Yoshio Aizawa, Atsushi Hokari
Clinical and Experimental Gastroenterology 2017, 10: 9-18
Autoimmune hepatitis (AIH) is a chronic progressive liver disease characterized by high levels of aminotransferases and autoantibodies, hypergammaglobulinemia, and interface hepatitis. AIH affects all races and all ages worldwide, regardless of sex, although a preponderance of females is a constant finding. The etiology of AIH has not been completely elucidated, but immunogenetic background and environmental parameters may contribute to its development. The most important genetic factor is human leukocyte antigens (HLAs), especially HLA-DR, whereas the role of environmental factors is not completely understood. Immunologically, disruption of the immune tolerance to autologous liver antigens may be a trigger of AIH. The diagnosis of classical AIH is fairly easy, though not without pitfalls. In contrast, the diagnosis of atypical AIH poses great challenges.

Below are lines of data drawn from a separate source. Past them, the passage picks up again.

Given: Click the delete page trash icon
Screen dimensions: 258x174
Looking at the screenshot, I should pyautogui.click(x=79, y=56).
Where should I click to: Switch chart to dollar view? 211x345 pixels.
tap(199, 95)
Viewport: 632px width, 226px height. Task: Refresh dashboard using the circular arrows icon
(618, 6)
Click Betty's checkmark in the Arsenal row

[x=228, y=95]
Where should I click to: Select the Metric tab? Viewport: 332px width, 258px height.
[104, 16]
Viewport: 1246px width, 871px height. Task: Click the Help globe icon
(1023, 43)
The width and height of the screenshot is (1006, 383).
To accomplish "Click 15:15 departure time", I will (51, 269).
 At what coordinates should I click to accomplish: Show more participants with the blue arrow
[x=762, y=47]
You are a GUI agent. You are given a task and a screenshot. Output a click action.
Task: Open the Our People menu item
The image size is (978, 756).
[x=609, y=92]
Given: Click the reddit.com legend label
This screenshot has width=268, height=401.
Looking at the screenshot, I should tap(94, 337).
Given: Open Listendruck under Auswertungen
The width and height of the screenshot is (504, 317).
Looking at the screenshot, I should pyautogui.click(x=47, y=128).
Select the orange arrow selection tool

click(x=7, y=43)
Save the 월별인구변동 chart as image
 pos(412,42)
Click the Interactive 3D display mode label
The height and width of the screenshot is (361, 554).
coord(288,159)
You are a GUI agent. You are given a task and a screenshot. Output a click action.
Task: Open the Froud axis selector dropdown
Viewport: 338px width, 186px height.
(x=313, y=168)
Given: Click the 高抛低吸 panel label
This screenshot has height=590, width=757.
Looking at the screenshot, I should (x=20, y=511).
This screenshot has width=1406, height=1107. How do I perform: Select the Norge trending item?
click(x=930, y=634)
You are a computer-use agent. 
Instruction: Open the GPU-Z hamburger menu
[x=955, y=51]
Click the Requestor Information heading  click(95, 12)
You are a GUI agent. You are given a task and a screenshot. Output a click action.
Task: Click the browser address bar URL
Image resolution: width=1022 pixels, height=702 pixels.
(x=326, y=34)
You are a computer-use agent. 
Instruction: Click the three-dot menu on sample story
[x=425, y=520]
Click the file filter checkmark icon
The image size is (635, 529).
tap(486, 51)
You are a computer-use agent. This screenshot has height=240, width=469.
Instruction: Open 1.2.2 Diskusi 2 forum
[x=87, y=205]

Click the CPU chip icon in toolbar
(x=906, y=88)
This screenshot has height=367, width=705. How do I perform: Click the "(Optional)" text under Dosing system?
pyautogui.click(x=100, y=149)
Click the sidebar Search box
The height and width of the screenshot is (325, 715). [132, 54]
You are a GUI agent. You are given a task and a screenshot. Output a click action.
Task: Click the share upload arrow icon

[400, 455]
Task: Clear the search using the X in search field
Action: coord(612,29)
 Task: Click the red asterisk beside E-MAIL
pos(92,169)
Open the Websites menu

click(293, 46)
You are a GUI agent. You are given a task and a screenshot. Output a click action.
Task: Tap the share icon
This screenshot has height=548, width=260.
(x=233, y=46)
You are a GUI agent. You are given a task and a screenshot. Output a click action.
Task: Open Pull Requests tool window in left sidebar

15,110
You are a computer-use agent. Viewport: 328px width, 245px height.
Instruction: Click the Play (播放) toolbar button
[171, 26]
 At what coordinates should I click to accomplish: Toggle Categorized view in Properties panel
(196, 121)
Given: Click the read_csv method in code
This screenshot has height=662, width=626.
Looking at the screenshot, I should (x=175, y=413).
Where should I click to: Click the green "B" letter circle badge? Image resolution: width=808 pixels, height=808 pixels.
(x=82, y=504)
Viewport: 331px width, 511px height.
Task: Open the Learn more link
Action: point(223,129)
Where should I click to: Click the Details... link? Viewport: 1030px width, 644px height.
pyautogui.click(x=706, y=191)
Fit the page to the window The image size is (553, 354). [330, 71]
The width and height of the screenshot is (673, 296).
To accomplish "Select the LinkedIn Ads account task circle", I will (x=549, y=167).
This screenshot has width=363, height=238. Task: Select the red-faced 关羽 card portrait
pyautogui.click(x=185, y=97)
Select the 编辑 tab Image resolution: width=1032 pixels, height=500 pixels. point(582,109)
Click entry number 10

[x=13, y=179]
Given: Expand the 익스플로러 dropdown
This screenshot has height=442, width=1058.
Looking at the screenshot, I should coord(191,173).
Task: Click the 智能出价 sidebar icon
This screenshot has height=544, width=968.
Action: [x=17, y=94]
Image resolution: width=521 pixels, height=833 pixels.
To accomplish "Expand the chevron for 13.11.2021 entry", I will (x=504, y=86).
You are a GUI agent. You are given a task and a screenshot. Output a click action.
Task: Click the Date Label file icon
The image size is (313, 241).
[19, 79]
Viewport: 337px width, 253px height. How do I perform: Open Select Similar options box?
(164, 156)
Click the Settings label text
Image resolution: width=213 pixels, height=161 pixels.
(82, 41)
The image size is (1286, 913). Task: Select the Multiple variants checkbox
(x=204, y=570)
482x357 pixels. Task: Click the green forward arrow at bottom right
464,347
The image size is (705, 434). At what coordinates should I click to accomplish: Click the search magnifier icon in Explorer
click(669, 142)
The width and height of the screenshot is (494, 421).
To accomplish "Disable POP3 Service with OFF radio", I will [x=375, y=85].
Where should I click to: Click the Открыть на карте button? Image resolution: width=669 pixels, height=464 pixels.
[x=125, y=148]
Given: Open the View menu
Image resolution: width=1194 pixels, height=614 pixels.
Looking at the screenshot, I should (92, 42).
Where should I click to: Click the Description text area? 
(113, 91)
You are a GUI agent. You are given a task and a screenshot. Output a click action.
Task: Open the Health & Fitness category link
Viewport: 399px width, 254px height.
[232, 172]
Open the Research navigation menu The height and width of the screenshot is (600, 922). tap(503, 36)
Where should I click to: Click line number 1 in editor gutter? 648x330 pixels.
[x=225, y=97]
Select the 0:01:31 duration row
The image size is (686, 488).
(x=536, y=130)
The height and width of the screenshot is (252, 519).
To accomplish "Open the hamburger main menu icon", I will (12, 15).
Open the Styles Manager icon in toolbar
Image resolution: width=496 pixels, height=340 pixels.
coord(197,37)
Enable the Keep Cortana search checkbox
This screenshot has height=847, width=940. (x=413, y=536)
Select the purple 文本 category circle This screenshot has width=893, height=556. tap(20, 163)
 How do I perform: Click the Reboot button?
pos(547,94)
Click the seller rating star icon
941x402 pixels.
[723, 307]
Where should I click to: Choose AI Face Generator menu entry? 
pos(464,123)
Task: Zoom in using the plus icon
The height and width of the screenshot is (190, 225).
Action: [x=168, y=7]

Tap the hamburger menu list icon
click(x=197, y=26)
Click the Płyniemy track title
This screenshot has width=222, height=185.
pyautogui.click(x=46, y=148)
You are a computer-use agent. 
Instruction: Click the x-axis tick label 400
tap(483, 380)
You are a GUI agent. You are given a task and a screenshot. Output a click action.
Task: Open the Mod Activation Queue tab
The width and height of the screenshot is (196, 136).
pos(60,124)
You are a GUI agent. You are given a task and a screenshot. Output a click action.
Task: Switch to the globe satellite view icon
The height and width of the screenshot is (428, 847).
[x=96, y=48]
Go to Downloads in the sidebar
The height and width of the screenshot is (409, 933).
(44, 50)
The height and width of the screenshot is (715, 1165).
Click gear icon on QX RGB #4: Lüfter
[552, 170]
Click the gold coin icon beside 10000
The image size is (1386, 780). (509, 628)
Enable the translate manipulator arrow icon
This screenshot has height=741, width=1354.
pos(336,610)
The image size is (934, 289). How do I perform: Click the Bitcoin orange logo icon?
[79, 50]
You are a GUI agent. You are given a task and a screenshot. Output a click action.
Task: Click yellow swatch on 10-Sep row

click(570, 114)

There is confusion as to the definition of the disease entity and its boundaries in the diagnosis of overlap syndrome, drug-induced autoimmune hepatitis, and AIH with concomitant nonalcoholic fatty liver disease (NAFLD) or chronic hepatitis C. Centrilobular zonal necrosis is now included in the histological spectrum of AIH. However, the definition and the significance of AIH presenting with centrilobular zonal necrosis have not been examined extensively. In ~20% of AIH patients who are treated for the first time with standard therapy, remission is not achieved. The development of more effective and better tolerated novel therapies is an urgent need. In this review, we discuss the current challenges and the future prospects in relation to the diagnosis and treatment of AIH, which have been attracting considerable recent attention.